# Цитируемый фрагмент:
════
На фоне продолжения российской агрессии против Украины и усиления внутриполитических репрессий в самой России неминуемы вопросы о том, что будет со страной после войны. Сможет ли Россия избавиться от имперских комплексов и ресентимента, перестать шантажировать мир ядерным оружием, покаяться за совершенные во время войны преступления и стать государством безопасным – как для соседей, так и для собственных граждан? Ответы на эти вопросы мы вместе с экспертами ищем в нашем спецпроекте "После империи".
Доктор исторических наук из Нижнего Новгорода Андрей Макарычев уже 10 лет, с 2013 года, работает профессором региональных политических исследований Тартуского университета (Эстония). Он читает несколько курсов, касающихся текущих взаимоотношений Европы и России, а также специализируется на теме российской регионалистики, которая для европейских исследователей пока еще не слишком известна.
После поражения кремлевской агрессии против Украины эта тема, по мнению Андрея Макарычева, вновь обретет актуальность – подобно тому, как до 1991 года мировые "советологи" не слишком изучали специфику различных советских республик, но затем были вынуждены стремительно наверстывать упущенное. Мы поговорили с профессором о перспективах возможной деимпериализации России.
"Кремль старается разорвать любые социальные ткани"
– История часто показывала: когда какая-то империя нападает на другие страны, но не рассчитывает свои силы, это нередко заканчивается распадом ее самой. Может ли что-то подобное произойти с нынешней Россией?
– Я бы очень хотел, чтобы деимпериализация России, наконец, состоялась. Но все же как ученый я не могу позволить себе принимать желаемое за действительное. Пока этот вопрос выглядит открытым. Кроме того, даже если военное поражение России состоится, оно может принять довольно разные формы, и в том числе такие, которые не разрушат режим, но напротив, укрепят его. Он может стать еще более изолированным, а пропаганда выдаст отступление за победу или какой-то "жест доброй воли", как уже бывало. И будет объяснять, что "мы воюем не с Украиной, а со всем Западом", поэтому антизападная риторика только усилится.
════
# Строки данных:
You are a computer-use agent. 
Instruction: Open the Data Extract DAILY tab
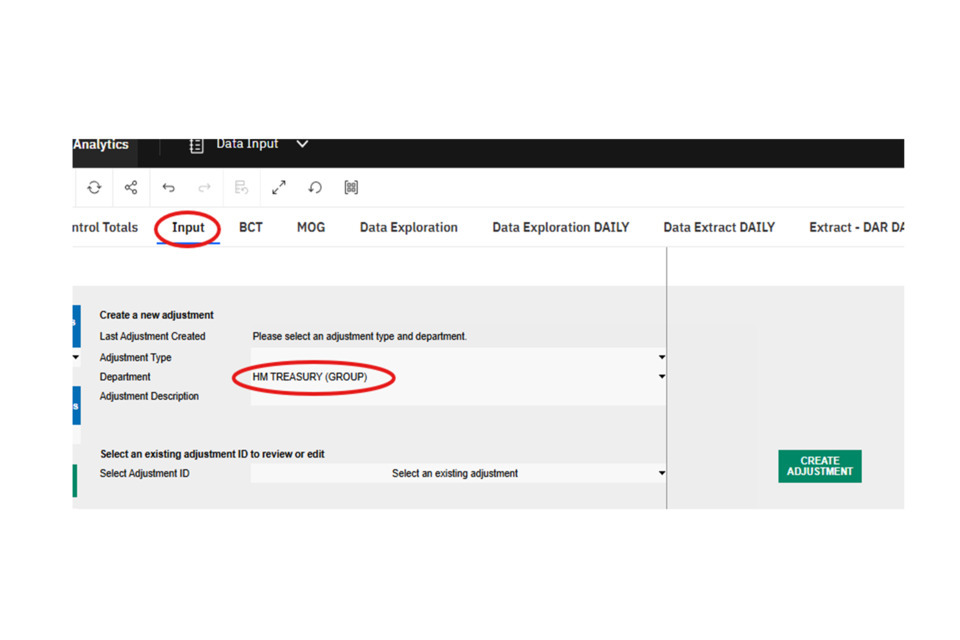(x=719, y=228)
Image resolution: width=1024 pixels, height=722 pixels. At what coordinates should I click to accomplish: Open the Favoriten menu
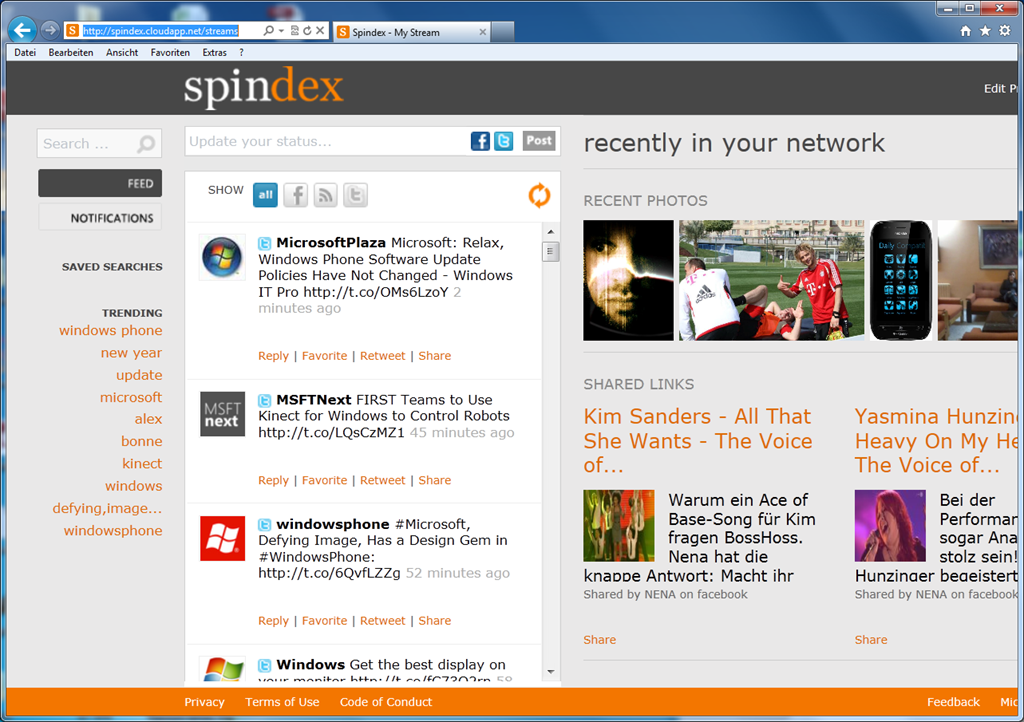170,52
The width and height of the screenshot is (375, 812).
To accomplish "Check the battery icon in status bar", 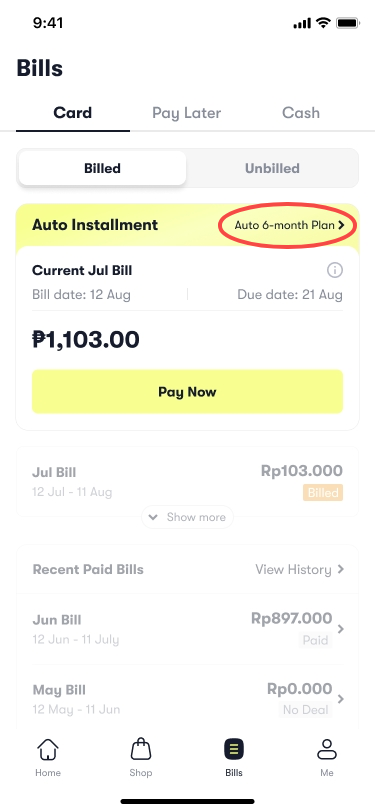I will point(348,23).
════
# Задание:
С какого года, согласно фрагменту, Андрей Макарычев работает профессором региональных политических исследований Тартуского университета? Строки данных не имеют никакого отношения к фрагменту.

# Ответ:
С 2013 года.